Metal1.info: Ja, hat ja auch schon eine Geschichte mit SUIDAKRA, nech? Auch so seine Höhen und Tiefen! (lacht) Ich schaue auch viel öfters auf Metal1.info und ihr prägt euch dann auch viel mehr ein als andere Magazine, mit denen man dann Interviews macht und sich nach drei Jahren auch nicht mehr so richtig dran erinnern kann. Ich bin, wie gesagt, immer mal wieder bei euch drauf und was ich gut finde ist, dass ihr zu Newsmeldungen auch immer was in diesem Diskussions-Forum dazu schreibt. Geeenau, da hab ich ja jetzt auch erst gelesen, „dass Arkadius nicht mehr die Figur für eine Rüstung hat!“ (lacht) Da dachte ich mir auch: „Bin ich fett geworden, oder…?“ Fand ich sehr amüsant. Ich finds wirklich gut, dass ihr euer Ding einfach durchzieht.

Ja, ich möchte dir auch nochmal für das gesamte Interview danken. Ich höre euch jetzt schon seit was-weiß-ich-wie-vielen-Jahren – zieht ihr euer Ding durch, habt viel Spaß auf der Tour, kommt heil wieder aus den Staaten zurück und machts einfach gut!
Das wünsche ich dir, Dennis, und Metal1.info natürlich auch! Schreibst du eigentlich das Review?

Ja!
Wie hat dir die Platte überhaupt gefallen? Das hast du ja noch gar nicht gesagt! (lacht)

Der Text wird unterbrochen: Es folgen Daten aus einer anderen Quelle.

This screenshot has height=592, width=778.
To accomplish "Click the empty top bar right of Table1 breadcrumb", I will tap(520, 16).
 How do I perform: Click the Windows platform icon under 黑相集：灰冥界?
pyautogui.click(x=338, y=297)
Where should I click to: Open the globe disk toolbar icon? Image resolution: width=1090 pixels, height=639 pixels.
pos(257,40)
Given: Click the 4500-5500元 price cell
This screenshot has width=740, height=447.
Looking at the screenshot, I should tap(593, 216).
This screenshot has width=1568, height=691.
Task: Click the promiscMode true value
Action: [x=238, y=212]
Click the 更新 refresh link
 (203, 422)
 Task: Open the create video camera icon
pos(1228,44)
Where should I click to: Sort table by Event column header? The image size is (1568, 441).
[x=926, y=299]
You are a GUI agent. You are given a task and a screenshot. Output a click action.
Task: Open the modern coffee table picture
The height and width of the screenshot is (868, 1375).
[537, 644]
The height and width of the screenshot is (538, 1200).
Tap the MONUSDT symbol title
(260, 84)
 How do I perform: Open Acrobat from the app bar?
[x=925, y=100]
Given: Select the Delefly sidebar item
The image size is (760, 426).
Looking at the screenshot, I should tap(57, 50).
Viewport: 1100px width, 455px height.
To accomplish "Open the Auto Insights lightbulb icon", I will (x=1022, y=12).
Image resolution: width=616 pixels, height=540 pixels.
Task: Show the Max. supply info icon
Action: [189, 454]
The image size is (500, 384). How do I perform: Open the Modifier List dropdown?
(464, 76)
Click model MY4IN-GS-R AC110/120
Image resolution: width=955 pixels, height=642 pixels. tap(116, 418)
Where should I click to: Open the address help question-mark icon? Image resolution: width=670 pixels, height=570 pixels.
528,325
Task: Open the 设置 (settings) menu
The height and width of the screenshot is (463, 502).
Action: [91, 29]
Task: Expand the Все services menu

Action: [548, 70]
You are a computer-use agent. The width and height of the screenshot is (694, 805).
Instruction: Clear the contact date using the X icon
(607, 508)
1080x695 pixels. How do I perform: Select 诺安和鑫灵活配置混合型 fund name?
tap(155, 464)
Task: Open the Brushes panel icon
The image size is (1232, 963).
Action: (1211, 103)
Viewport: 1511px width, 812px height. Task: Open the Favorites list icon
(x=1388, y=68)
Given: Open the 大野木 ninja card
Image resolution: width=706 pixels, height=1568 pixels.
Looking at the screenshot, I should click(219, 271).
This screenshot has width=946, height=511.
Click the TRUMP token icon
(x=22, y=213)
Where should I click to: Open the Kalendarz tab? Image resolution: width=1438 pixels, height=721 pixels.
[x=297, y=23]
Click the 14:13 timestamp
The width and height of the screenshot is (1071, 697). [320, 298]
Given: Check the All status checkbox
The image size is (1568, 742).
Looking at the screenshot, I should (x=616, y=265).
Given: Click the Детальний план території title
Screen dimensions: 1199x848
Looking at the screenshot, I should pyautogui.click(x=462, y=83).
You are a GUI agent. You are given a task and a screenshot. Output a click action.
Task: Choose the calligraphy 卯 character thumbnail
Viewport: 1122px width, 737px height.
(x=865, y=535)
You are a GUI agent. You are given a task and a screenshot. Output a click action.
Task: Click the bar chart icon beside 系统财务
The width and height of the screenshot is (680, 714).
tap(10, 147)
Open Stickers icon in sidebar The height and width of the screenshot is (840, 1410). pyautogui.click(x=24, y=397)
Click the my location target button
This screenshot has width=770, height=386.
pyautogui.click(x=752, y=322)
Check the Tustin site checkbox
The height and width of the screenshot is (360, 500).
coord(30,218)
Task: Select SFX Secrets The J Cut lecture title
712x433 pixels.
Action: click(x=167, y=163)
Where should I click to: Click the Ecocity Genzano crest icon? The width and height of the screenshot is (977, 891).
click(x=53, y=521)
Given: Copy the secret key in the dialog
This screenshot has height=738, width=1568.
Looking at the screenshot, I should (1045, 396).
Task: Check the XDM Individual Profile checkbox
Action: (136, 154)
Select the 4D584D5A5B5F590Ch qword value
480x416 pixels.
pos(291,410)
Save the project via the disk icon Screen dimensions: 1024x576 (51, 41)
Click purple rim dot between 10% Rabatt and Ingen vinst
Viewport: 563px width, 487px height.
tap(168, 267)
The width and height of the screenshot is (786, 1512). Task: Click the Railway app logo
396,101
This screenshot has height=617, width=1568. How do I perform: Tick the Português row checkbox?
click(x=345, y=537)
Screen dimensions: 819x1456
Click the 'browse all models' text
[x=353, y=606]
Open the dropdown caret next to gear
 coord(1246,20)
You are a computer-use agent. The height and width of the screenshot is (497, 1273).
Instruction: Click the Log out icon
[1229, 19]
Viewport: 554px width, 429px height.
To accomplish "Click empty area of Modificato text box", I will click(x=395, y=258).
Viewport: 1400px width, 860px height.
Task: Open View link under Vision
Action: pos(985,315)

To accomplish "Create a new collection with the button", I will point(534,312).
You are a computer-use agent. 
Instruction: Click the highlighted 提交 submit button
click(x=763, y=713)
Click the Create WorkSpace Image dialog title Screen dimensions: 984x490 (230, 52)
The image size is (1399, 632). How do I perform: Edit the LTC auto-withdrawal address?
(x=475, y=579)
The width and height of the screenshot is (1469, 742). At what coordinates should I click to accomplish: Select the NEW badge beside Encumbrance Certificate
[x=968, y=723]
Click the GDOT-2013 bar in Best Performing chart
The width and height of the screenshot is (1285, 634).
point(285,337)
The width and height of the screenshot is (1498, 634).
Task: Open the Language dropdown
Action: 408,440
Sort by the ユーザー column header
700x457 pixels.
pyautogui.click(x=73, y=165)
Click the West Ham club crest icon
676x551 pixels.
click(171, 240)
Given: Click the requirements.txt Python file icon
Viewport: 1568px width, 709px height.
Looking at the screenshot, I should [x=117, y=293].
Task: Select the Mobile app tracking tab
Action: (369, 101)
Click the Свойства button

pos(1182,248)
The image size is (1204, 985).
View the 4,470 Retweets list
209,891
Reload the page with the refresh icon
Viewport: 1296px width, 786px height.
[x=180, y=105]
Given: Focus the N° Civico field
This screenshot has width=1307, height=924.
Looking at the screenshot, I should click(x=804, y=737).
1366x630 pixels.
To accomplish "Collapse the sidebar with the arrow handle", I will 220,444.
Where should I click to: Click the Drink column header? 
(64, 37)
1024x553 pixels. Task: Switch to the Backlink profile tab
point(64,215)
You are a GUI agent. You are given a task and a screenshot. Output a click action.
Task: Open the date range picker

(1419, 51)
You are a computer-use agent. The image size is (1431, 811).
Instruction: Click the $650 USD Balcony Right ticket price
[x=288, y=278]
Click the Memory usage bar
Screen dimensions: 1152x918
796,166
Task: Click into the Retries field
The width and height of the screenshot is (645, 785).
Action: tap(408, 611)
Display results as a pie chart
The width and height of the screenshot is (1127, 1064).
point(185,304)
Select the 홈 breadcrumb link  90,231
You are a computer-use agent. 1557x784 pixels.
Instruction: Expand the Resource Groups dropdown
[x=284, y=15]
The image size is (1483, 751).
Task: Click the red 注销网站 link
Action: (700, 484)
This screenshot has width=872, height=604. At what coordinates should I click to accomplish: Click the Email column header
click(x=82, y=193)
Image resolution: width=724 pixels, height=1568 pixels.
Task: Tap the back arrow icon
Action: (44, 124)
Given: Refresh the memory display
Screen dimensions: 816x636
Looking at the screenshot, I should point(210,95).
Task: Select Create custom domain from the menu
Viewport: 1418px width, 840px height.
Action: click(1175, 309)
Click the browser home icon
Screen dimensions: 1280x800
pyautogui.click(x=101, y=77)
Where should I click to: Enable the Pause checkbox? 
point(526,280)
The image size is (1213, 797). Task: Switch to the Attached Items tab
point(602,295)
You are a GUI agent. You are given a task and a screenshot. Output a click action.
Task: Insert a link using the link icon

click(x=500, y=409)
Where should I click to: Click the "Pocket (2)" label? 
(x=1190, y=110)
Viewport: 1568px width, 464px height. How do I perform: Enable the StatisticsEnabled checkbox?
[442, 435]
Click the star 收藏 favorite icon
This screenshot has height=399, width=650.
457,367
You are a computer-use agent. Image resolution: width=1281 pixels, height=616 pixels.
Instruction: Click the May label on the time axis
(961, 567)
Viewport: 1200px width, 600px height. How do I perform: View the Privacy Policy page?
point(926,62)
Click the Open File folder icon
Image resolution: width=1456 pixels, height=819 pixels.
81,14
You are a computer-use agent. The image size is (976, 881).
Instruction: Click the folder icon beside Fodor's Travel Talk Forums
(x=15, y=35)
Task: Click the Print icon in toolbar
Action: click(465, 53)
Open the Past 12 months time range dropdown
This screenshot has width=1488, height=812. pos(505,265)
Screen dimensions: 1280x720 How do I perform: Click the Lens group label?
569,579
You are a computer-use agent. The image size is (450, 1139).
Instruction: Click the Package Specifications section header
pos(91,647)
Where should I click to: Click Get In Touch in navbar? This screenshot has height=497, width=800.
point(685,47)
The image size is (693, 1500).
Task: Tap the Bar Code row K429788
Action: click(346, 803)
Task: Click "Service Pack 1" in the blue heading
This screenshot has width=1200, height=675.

Ich fand sie sehr geil und das sag ich dir jetzt nicht nur, weil du am Telefon bist. Was mir aber negativ aufgefallen ist, das sag ich so wies ist, ist gerade das Frauengekreische auf „Shattering Swords“.
Das ist voll lustig, ich hab das nämlich auch bei den Kommentaren unter dem Video auf Youtube gesehen. Das Ding ist: es hat einen Hintergrund, warum die Frau schreit und nicht singt.

Klar, der bist du! (lacht)
Ja, weil ich die andere verprügelt hab! (lacht auch) Ne, es ist ja so: die Geschichte erzählt ja von dem Kampf zwischen Ifahn (der Blonden) und Cuchulainn, den ich spiele und der ja auch der Hauptheld ist, und der ist ja im Begriff zu verlieren. Die Scátach, die Cuchulainn trainiert hat, ist auch eine Kriegerin und sie und Ifahn sind Feinde. Und sie schreit: „Ah, look! Ich fand to two horses!“, also: „Ach, schau! Ich fand zwei Pferde!“ und so weiter. Wir haben auch überlegt, ob wir das nicht singen wollen, aber das hätte dann nicht diesen Effekt, wie wenn es jemand schreibt. Ich konnte sie letztendlich retten, worauf sie mir drei Wünsche erfüllen musste. Unter anderem den, mir einen Sohn zu gebären, aber das konnten wir leider nicht filmen, weil das Video sonst ab 18 wäre (lacht). Ja, es ist mehr so eine Art Hörspiel. Wenn die Leute die Texte nicht kennen und das nur als Ausschnitt aus der ganzen Geschichte sehen, denkt man sich auch: „Hach, was soll das? Warum schreit da plötzlich jemand?“ Wenn man den Text hat und das ließt, merkt man auch, dass es eine erzählte Geschichte ist und macht mehr Sinn. Das Geilste war, dass einer schrieb: „The voice is aweful“ – empfand ich als sehr lustiges Adjektiv, klingt auch so ein bisschen eingeschüchtert. (lacht)
Aber prinzipiell gefällt dir die Platte, ja?

Definitiv!
Super, Junge! Das freut mich wirklich! Coole Sache! Dann danke ich dir fürs Interview und man spricht sich die Tage wieder!